(Page excerpt):
▼▼▼

Guest Post by Ivor Williams
Many scientists around the world have realised that the major emitters of greenhouse gases are not likely to cut back and cripple their economies any time soon. Even China has admitted their peak emissions will not be reached until 2030, and have promised only ‘carbon neutrality’ by 2060. Those two very carefully chosen words have been interpreted by the media to mean ‘zero carbon’, but nobody seems to have noticed that if a country is chucking out 20 Gigatons of CO2 and also removing 20 Gt — thereby achieving carbon neutrality — the total CO2 content of the atmosphere does not change. Luckily (or maybe not, see later) science has a Plan B: they will control the weather.
It has been tried before. In the mid-1800s huge bonfires were lit in parts of the USA to make it rain harder. A century later dry ice pellets were tossed into clouds from aeroplanes for the same reason. The latest theories — this time to modify the climate — are called geoengineering, are more serious, more comprehensive, and far more worrying. Other labels (possibly seen as less frightening) are ‘climate intervention’ or ‘climate repair’.
There are numerous projects to manage solar radiation by deflecting some sunlight using mirrors orbiting the earth, by injecting aerosols into the high atmosphere, or by spraying clouds to make them brighter and more reflective. Alternative theories: prevent emissions by capturing the carbon in smoky chimneys, compressing it then keeping it safe somewhere for a century or two. Or remove the carbon dioxide by planting a trillion trees. These methods could be both cheaper and safer than messing about with the atmosphere, but would take a very long time.
Solar radiation management is at the moment one of the only ways that would achieve Prince Charles’ call for ‘swift and immediate action’. However, experiments with orbiting mirrors or chemicals scattered across the high atmosphere may not be quite as easy to control as heating a test tube in the lab. Tinkering with the earth’s delicate weather systems on such a massive scale could either be the miracle solution to our climate problem, or be a catastrophe the like of which this poor old world has not seen since the dinosaurs were wiped out by a flying comet.
David Shukman, the BBC’s Science Editor, is well aware of this: ‘Schemes to tackle climate change could prove disastrous for billions of people,’ he commented, ‘but might be required for the good of the planet, scientists say.’ In November 2017 Nature magazine website carried a feature headed: ‘We can and must govern climate engineering.’ Their contributor, Stephen Anderson, warned that ‘scientists do not yet know what the adverse consequences of climate engineering could be.’ More recent comments from a Harvard scientist: ‘solar geoengineering (is) an awful action that might nevertheless be needed.’
No-one seemed to worry too much about consequences in 1958; the then Director of the US Weather Bureau wrote about dropping 10 ‘clean’ megaton bombs over the Arctic, or at least consider blackening the icecap to reduce its albedo. There have been other attempts to affect the climate. In 1982 the United Nations was given similar advice: to turn deserts and snowfields black, this time to ward off what they thought was the imminent ice age. Or the ‘inventor’ (that’s what the newspapers called him) who set out with four workmen in 2010 to paint the peaks of the Andes white to combat global warming. This was a serious project funded by the World Bank. Are they still at it, I wonder?

▲▲▲

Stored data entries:
▼▼▼

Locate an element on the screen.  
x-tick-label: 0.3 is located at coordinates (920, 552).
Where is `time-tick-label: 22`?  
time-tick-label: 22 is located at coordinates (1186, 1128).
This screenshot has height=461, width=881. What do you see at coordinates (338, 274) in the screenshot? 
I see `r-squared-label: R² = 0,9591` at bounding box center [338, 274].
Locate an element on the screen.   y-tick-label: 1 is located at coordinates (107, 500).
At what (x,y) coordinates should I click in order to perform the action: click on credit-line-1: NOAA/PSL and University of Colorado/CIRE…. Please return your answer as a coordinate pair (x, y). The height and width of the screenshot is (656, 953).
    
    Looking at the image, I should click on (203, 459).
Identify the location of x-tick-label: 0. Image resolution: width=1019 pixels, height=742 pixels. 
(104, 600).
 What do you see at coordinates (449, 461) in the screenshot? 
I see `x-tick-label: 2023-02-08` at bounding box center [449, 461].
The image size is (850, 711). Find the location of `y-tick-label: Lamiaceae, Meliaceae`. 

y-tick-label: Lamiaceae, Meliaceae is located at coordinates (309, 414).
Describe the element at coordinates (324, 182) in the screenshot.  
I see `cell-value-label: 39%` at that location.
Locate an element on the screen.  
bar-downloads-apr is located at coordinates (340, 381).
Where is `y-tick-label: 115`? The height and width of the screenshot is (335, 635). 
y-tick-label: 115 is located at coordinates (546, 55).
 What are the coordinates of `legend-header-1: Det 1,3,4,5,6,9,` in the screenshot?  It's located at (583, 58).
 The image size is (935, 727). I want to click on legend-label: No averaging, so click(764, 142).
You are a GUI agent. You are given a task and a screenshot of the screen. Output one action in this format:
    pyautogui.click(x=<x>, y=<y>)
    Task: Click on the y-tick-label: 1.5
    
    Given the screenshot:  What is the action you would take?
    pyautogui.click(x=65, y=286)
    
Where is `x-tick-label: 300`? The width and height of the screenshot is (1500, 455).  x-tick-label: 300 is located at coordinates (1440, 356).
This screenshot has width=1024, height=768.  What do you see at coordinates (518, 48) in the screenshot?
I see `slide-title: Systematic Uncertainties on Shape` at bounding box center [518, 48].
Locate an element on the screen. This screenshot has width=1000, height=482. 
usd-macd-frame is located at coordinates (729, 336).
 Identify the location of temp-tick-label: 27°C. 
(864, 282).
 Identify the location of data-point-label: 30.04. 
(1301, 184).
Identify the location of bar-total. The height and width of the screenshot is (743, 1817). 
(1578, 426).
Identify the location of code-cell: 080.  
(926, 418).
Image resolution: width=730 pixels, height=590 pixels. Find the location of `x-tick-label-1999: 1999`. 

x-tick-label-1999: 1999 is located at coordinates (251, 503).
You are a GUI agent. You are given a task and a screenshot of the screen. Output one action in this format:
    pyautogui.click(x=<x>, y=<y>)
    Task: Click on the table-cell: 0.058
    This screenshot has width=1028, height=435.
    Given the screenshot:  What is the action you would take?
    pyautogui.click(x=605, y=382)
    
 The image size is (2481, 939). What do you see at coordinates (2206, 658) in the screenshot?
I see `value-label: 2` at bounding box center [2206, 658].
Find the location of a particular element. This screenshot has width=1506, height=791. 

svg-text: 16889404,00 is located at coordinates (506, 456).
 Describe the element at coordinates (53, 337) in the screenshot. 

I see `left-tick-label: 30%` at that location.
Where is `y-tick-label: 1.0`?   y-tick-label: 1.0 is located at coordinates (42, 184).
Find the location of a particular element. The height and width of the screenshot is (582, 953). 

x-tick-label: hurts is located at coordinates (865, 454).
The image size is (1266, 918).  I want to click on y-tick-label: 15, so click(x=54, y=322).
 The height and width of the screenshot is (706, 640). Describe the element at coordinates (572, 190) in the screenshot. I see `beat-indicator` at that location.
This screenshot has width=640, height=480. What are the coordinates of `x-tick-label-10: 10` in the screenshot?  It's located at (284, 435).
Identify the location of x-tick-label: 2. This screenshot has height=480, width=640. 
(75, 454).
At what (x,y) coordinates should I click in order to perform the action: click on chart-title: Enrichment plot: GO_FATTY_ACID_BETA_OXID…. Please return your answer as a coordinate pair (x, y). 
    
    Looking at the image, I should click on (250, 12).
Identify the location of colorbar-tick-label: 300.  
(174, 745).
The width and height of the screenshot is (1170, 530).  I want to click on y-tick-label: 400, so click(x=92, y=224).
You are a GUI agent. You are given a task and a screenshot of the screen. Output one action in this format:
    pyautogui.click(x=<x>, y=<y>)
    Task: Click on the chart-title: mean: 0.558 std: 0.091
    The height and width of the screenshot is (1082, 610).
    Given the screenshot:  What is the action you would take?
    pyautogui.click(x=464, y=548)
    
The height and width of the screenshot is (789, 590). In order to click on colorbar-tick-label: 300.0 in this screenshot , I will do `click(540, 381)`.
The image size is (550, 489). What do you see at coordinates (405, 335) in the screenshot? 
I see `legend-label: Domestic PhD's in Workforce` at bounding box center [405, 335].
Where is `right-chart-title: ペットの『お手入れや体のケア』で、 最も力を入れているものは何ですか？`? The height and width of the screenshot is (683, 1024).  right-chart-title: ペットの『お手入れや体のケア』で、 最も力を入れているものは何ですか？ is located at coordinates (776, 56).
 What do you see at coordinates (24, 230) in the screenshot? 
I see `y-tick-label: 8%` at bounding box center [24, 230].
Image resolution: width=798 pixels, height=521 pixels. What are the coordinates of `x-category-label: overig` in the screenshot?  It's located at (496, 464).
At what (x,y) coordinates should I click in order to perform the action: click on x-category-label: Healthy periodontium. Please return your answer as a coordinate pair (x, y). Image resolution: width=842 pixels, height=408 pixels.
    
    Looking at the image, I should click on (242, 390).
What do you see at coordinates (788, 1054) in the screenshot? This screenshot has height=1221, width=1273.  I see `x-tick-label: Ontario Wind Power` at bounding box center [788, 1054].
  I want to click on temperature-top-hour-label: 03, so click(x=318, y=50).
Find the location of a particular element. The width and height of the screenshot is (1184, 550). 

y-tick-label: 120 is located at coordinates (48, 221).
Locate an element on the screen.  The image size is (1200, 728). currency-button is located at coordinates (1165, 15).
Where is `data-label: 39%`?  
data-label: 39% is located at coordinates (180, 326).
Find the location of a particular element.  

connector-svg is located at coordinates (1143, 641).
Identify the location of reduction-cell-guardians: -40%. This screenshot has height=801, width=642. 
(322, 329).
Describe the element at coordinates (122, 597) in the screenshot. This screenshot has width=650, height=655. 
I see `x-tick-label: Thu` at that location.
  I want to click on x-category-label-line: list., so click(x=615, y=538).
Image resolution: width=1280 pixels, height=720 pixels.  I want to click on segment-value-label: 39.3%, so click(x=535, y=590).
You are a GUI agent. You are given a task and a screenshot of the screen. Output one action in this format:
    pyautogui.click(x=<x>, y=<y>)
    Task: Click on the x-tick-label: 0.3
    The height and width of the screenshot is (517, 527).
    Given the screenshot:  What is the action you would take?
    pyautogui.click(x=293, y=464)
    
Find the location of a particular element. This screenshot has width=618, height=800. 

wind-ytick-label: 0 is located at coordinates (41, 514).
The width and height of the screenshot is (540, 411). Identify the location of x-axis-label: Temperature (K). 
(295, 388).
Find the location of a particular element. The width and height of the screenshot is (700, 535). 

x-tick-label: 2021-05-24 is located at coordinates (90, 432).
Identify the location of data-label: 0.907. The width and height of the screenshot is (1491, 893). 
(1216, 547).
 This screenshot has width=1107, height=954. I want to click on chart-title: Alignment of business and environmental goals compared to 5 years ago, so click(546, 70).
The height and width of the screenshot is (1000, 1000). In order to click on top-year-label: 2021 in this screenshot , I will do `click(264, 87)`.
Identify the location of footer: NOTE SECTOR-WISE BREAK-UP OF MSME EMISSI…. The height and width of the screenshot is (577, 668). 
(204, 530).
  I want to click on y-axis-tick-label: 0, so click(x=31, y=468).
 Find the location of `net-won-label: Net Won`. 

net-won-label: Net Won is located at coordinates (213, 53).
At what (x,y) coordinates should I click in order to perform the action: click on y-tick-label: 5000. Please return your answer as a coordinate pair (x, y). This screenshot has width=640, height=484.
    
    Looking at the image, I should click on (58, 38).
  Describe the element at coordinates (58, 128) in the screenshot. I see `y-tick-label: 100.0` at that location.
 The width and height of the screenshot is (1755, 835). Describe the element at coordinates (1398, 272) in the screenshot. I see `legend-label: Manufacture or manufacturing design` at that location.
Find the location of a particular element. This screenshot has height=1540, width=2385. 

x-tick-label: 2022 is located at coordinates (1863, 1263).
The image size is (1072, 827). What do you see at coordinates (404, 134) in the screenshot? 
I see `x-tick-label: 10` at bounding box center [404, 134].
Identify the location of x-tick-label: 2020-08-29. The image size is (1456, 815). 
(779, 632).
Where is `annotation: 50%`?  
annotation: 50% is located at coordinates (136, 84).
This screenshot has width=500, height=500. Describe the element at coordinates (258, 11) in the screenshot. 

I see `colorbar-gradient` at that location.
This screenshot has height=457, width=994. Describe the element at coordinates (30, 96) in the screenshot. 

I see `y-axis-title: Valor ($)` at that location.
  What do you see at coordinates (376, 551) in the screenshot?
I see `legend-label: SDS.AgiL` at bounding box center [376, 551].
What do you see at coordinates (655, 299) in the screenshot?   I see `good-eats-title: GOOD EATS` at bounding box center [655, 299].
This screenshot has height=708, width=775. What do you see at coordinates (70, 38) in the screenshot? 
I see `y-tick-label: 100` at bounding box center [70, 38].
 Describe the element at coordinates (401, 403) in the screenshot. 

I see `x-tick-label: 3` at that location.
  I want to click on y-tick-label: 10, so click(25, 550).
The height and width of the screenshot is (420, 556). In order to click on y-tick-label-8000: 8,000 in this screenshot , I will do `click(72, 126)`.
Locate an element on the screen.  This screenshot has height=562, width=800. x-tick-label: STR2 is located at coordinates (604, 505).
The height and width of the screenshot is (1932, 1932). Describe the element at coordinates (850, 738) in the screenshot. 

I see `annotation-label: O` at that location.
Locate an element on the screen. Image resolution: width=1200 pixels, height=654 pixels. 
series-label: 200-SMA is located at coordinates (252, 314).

▲▲▲

(Assignment): According to the guest post on geoengineering, who funded the 2010 project to paint the peaks of the Andes white?

(Expected output): The World Bank.